Born in 1919 in Ordzhonikize, Russia, the son of a Czarist Army officer who fought against the Bolsheviks during the Russian Civil War.
Attended an artillery school and then entered the Red Army in 1939, seeing action one year later against Finland. Sent to Moscow where he acted as a political officer and then saw action against the Nazis in 1944 and 1945. Married the daughter of one of a Soviet General in 1945.
Returned to Moscow to attend the Frunze Military Academy, graduating in 1948, after which he was assigned to the GRU and sent to the Military-Diplomatic Academy for intelligence training. Learned English while attending Frunze, making him a valuable asset for intelligence work, but he was hindered by the fact that his father has served as an officer loyal to the czar.
Sent to Ankara in 1955 where he served as a military attaché in the Soviet Embassy. Distinguished himself as a brilliant and very meticulous agent, spying on Turkish and U.S. military installations in Turkey. Was again slighted by a superior regarding his father and is believed to have exposed that superior to members of the Turkish intelligence community. The life of a spy is not the thrilling life of a jet setter, but rather one who has to work long hours, staying in cheap hotels around the world, not what is portrayed in movies where film stars stay in Monte Carlo or hotels in Las Vegas.
Placed in the Dzerzhinsky Military Academy in 1958 where he was trained in rocketry and missile weaponry. Was prepared to take on a new assignment in India but was once again slighted because of his father’s past. Lingering frustration began to evolve into a serious disillusionment. Began to feel that the Soviet Union and Communism under Premier Nikita Khrushchev were mostly focused amass control of Europe and much of the world. Began considering making contact with Western agents shortly thereafter.
Was sent to London under the guise of heading up a trade delegation, but was actually supposed to setup and oversee a spy network. Had attempted to make contact with the West previously but had been unsuccessful. Before he left for London he gave a package to Greville Wynne, a British businessman, who delivered it to the British Embassy in Moscow. Indicating that he wanted to provide information to the Western powers (Britain and the U.S), Penkovsky was met with a receptive audience. He was debriefed by a joint MI6-CIA contingent and Penkovsky warned that the Soviet Union would likely send missiles to Cuba. The level of detail that Penkovsky provided as well as the nature of his disclosures shocked the incredulous Western agents.
Was made a double agent, pretending to pass classified information to the Soviet Union while actually passing it to the U.S., and Britain. Given the codenames “hero” buy the U.S. and “Yoga” by Britain.

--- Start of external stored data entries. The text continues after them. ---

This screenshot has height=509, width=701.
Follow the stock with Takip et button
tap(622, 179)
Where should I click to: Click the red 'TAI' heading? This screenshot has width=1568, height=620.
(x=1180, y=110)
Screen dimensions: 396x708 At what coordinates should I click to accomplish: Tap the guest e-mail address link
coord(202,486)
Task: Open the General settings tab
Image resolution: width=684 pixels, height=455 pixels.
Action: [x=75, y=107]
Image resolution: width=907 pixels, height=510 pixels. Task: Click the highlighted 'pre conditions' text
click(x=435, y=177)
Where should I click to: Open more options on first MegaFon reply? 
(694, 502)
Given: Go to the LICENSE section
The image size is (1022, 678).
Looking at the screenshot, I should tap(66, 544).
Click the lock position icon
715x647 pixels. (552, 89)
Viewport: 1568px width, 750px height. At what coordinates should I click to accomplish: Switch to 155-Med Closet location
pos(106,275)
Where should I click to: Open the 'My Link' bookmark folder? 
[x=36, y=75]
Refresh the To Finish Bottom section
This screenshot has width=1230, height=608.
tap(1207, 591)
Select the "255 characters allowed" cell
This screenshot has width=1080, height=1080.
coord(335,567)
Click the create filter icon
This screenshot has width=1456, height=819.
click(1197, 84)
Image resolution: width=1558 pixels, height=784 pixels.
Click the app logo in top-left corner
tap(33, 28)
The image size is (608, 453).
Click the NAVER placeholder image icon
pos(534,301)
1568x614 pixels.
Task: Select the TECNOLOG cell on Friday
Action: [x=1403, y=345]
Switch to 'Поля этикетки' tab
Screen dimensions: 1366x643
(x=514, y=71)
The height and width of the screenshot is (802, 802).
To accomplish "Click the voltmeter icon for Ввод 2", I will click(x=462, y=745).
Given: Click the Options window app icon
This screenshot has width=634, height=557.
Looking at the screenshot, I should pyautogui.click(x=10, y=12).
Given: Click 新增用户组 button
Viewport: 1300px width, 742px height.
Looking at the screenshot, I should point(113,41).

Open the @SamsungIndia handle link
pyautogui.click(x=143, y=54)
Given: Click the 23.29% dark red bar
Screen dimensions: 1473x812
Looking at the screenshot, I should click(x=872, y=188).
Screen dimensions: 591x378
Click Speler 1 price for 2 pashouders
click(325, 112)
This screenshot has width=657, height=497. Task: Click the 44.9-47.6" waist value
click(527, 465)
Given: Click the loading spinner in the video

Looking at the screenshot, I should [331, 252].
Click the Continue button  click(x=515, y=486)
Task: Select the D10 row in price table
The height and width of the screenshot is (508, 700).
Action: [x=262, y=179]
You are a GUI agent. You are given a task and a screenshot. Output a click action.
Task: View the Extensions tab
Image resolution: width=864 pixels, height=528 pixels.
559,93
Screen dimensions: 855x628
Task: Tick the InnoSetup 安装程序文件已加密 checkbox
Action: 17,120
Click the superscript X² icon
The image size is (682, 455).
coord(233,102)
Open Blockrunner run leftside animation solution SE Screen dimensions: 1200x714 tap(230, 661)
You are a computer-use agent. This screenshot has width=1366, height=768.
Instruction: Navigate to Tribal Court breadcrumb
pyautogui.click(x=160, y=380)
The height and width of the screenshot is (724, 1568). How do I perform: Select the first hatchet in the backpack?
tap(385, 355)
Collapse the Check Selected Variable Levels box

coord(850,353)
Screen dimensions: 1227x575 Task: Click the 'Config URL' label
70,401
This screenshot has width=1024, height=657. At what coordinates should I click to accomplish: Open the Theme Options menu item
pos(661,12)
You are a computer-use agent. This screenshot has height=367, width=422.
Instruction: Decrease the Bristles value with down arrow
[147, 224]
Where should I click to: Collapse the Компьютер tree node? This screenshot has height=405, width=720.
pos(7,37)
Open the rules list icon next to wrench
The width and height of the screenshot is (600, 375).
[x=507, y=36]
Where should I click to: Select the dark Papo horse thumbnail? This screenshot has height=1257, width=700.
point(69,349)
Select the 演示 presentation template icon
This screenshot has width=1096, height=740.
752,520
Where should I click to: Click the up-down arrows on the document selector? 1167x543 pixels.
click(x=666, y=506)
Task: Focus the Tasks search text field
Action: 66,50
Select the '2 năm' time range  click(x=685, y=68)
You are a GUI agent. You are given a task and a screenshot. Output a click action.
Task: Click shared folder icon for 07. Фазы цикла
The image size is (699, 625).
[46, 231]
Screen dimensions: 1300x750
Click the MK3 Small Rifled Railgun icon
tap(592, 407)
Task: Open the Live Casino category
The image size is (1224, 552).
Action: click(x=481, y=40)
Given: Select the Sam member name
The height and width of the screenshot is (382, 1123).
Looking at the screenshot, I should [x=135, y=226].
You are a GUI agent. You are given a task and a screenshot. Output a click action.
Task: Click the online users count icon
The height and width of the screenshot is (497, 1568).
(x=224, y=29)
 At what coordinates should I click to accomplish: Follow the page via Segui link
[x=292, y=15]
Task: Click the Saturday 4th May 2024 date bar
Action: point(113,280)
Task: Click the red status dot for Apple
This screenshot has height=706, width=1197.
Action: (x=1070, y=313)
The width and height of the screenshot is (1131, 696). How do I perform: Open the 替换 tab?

While most information was gained during extensive debriefings (he would ultimately spend more than 140 hours being debriefed), Penkovsky also passed information to U.S. agents, including Wynne and also Janet Chisholm, a former MI6 secretary and wife of a MI6 intelligence officer.
Provided vital information about Soviet plans for East Berlin and evidence that the United States had a clear advantage in the number and sophistication of missile weaponry.
KGB officials became aware that many of their secrets were being received by the West. After an investigation, their focus centered on Penkovsky. Although he was monitored he was nit immediately arrested. Finally, on October 22, 1962, Penkovsky was arrested by KGB agents. Wynne was arrested a few weeks later and was subsequently sentenced to three years in prison and five years in a labor camp. Penkovsky, on the other hand, was tried in a highly publicized media circus. He was convicted and sentenced to death, executed in May 1963.
Penkovsky was one of the most valuable double agents ever to work with the West. Because of his efforts, more than 300 KGB and GRU agents were recalled back to the Soviet Union and the head of the GRU, Ivan Serov, was fired and reportedly killed himself.